- TASK DESCRIPTION: Rewrite the rows that begin at the line containing "You are a computer-use agent. Image" and stop after the line containing "click(558, 119)", replacing "Export" with "Import" and leaving everything else unchanged.

- DATASET RECORDS:
# # #

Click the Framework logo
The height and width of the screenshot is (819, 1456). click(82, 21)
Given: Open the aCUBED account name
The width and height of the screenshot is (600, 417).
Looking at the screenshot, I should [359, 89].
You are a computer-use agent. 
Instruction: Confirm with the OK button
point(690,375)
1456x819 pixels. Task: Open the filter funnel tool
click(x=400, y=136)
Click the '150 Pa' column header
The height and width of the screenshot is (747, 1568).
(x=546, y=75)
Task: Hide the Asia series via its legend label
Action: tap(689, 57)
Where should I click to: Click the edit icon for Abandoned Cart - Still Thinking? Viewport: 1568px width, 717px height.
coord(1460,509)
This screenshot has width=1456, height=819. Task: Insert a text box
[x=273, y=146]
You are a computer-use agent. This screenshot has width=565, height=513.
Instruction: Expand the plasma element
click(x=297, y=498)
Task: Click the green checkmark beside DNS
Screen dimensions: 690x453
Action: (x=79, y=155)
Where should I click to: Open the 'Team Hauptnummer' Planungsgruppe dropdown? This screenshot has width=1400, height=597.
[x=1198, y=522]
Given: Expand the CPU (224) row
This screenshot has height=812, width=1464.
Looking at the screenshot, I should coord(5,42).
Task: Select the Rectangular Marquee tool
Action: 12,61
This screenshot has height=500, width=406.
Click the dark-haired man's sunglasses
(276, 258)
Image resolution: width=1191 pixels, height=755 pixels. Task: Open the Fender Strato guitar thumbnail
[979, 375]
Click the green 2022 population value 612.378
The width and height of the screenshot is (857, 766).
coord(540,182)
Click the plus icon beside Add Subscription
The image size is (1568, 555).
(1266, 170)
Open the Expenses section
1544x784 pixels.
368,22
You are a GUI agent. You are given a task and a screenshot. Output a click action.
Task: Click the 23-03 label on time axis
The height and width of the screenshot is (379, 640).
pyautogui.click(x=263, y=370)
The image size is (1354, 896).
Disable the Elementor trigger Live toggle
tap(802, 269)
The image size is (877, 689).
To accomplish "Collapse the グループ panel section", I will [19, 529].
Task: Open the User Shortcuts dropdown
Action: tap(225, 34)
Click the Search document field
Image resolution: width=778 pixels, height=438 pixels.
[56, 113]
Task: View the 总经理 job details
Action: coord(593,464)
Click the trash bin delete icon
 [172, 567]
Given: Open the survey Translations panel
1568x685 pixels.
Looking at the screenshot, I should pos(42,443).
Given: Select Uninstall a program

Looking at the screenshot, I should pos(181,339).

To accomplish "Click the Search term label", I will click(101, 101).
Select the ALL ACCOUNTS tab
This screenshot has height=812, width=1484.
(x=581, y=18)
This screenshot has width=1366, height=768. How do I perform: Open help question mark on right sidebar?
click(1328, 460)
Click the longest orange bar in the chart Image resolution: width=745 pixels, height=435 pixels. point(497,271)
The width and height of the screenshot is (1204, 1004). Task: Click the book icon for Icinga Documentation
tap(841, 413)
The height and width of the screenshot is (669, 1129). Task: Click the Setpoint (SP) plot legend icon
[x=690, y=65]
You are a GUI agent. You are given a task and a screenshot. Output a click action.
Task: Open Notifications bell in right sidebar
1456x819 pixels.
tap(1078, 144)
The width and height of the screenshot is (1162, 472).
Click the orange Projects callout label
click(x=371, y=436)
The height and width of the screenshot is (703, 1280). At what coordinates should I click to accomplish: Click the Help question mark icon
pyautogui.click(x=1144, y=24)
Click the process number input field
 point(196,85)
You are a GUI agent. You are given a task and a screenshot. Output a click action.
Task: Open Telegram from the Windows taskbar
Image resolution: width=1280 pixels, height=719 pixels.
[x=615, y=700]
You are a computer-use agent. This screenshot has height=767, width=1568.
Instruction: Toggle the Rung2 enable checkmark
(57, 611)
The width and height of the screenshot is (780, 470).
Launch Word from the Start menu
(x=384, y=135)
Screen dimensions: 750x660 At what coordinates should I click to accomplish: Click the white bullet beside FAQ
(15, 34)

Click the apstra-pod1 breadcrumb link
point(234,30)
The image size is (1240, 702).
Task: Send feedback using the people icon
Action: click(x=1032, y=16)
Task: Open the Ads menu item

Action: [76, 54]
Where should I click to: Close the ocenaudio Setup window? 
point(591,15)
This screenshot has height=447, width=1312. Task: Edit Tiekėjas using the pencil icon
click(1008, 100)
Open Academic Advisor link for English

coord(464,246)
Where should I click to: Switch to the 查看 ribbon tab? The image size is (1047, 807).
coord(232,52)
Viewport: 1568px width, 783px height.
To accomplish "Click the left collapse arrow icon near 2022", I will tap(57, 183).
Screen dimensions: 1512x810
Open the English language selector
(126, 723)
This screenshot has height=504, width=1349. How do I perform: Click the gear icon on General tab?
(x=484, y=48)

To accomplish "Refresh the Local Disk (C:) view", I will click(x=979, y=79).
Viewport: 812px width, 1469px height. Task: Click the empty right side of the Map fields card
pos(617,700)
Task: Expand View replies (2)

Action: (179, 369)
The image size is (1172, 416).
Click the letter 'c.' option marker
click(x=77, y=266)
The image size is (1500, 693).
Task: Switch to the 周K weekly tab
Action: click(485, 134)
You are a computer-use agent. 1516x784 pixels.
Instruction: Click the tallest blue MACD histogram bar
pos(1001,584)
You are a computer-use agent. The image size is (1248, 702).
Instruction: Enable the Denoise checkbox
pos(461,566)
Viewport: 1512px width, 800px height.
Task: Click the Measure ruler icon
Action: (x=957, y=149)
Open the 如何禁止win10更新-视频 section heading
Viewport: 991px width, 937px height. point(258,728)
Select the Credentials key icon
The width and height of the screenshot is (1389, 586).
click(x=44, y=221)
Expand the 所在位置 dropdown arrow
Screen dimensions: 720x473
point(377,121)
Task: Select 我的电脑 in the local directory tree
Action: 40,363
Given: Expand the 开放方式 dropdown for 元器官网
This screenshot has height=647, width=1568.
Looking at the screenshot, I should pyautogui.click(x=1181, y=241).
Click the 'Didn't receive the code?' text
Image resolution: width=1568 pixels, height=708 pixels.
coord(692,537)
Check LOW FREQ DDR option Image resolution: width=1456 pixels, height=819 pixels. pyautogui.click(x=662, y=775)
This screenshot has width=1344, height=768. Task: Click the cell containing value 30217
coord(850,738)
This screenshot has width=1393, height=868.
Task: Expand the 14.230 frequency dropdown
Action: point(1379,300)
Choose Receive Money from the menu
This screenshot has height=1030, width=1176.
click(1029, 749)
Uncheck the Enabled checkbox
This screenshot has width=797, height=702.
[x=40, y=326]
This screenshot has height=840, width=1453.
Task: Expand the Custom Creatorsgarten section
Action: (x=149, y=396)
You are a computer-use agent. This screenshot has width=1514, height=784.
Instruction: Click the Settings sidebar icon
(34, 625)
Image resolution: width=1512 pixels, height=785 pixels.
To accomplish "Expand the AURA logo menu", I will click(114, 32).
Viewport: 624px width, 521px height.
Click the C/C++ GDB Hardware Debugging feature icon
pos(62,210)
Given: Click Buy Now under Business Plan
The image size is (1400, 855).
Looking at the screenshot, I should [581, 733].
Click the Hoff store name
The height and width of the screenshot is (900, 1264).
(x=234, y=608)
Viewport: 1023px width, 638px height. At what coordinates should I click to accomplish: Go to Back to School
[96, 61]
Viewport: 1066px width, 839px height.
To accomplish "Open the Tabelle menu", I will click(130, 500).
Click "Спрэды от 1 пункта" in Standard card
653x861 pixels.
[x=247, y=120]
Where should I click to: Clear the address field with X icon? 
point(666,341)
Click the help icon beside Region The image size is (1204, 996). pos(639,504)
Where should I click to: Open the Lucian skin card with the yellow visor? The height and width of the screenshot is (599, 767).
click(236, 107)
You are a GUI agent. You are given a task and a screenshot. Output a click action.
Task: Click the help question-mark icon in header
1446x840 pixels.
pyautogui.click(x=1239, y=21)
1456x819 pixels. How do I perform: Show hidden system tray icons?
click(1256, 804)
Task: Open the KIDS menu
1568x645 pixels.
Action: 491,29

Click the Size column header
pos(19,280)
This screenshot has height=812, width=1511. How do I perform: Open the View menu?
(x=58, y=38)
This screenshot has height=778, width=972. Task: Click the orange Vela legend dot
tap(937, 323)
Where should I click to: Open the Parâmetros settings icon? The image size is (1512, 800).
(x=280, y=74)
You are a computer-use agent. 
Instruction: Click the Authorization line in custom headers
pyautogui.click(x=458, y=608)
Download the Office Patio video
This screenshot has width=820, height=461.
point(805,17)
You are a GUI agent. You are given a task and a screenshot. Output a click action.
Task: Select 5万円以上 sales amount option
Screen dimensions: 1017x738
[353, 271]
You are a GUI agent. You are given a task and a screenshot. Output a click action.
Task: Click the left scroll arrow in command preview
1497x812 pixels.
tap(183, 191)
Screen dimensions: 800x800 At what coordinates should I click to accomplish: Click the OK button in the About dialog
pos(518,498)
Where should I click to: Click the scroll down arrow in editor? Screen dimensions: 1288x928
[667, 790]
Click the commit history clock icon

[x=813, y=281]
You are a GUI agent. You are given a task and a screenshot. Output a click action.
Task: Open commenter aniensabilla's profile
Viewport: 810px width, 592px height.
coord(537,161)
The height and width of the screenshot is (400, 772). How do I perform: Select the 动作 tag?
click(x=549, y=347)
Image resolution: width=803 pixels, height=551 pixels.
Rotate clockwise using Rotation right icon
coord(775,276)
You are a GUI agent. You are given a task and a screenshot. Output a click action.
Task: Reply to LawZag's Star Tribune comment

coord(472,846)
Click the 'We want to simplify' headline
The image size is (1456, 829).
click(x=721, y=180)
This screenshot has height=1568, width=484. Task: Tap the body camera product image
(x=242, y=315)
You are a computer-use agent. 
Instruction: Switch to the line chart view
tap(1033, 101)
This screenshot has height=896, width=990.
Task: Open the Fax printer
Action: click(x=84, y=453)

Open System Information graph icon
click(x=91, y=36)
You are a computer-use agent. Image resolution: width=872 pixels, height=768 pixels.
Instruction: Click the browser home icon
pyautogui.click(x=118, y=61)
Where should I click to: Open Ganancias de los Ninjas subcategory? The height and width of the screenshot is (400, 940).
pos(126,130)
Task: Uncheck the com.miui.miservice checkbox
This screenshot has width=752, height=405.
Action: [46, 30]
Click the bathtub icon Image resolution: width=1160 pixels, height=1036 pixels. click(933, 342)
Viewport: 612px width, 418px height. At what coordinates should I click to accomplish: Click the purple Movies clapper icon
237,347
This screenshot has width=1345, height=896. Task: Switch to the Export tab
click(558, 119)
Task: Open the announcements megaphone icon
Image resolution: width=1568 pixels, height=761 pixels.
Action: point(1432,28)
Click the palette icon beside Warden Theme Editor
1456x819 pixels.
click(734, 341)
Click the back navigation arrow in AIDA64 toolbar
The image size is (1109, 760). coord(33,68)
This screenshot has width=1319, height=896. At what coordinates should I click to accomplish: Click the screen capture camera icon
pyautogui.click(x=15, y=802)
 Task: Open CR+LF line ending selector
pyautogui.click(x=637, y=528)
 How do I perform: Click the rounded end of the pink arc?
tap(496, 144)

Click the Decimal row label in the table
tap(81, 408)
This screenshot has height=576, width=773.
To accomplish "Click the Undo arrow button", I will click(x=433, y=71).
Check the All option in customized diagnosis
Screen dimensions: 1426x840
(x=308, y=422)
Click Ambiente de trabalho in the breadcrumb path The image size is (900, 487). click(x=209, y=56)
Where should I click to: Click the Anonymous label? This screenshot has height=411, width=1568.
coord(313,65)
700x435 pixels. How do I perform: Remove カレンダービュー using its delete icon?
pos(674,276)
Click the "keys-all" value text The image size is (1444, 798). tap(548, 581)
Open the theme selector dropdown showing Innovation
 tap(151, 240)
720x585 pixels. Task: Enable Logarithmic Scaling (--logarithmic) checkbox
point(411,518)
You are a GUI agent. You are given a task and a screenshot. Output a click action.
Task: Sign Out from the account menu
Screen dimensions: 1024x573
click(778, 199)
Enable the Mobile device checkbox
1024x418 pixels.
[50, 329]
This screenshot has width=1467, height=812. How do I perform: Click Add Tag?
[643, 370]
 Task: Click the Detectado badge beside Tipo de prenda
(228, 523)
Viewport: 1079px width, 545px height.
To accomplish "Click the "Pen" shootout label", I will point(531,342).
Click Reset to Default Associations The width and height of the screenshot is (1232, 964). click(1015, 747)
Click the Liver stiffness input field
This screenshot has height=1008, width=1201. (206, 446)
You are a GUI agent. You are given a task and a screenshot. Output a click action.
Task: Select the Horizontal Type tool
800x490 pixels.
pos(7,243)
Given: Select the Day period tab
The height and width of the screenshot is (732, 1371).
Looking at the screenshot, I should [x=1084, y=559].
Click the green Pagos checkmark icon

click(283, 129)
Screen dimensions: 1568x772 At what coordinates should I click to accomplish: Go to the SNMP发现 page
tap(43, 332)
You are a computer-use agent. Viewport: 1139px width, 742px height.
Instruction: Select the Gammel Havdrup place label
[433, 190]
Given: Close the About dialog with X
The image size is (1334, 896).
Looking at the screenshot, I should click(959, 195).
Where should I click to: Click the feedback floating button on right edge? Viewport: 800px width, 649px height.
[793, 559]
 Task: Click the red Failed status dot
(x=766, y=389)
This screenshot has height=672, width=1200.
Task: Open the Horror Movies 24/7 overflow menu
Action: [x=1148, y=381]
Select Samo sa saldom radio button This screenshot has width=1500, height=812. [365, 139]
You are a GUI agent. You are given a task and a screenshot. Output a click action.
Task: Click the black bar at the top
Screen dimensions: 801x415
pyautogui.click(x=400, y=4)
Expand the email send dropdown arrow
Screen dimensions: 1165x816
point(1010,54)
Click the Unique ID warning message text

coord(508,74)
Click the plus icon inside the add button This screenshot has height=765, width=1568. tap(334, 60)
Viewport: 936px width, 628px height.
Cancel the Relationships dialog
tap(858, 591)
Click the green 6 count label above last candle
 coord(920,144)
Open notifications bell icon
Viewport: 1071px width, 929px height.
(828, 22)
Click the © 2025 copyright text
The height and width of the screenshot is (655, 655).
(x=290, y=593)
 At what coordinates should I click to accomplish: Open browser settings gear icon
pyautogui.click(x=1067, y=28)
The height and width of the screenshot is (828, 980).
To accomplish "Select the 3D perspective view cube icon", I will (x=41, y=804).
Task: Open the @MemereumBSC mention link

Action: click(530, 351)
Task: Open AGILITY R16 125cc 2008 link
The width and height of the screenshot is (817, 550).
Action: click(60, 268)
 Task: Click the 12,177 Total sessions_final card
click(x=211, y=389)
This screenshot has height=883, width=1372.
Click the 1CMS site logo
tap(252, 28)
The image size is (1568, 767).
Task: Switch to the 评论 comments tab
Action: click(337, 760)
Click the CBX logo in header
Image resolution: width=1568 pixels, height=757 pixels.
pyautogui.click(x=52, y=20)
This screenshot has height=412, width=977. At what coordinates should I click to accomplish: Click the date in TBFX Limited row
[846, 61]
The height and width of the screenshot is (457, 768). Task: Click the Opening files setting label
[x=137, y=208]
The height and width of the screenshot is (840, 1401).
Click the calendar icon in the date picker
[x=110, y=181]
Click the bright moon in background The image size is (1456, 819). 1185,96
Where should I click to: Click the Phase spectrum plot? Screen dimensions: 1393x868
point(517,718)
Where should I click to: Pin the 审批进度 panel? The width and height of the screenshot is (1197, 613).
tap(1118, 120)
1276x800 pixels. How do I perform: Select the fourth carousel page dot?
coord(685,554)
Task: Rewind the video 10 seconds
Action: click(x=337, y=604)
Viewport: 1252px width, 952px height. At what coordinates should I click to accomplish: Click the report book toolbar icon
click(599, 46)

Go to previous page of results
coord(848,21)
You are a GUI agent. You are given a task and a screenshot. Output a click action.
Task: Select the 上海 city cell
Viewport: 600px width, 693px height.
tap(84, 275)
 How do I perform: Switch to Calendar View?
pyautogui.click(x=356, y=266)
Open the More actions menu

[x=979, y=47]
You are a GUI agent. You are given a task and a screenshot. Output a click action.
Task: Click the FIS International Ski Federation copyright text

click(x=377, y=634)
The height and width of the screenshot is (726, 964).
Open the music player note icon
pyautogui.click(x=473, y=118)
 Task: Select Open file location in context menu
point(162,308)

# # #

- TASK SOLUTION:
You are a computer-use agent. Image resolution: width=872 pixels, height=768 pixels.
Instruction: Click the browser home icon
pyautogui.click(x=118, y=61)
Where should I click to: Open Ganancias de los Ninjas subcategory? The height and width of the screenshot is (400, 940).
pos(126,130)
Task: Uncheck the com.miui.miservice checkbox
This screenshot has width=752, height=405.
Action: [46, 30]
Click the bathtub icon Image resolution: width=1160 pixels, height=1036 pixels. click(933, 342)
Viewport: 612px width, 418px height. At what coordinates should I click to accomplish: Click the purple Movies clapper icon
237,347
This screenshot has width=1345, height=896. Task: Switch to the Import tab
click(558, 119)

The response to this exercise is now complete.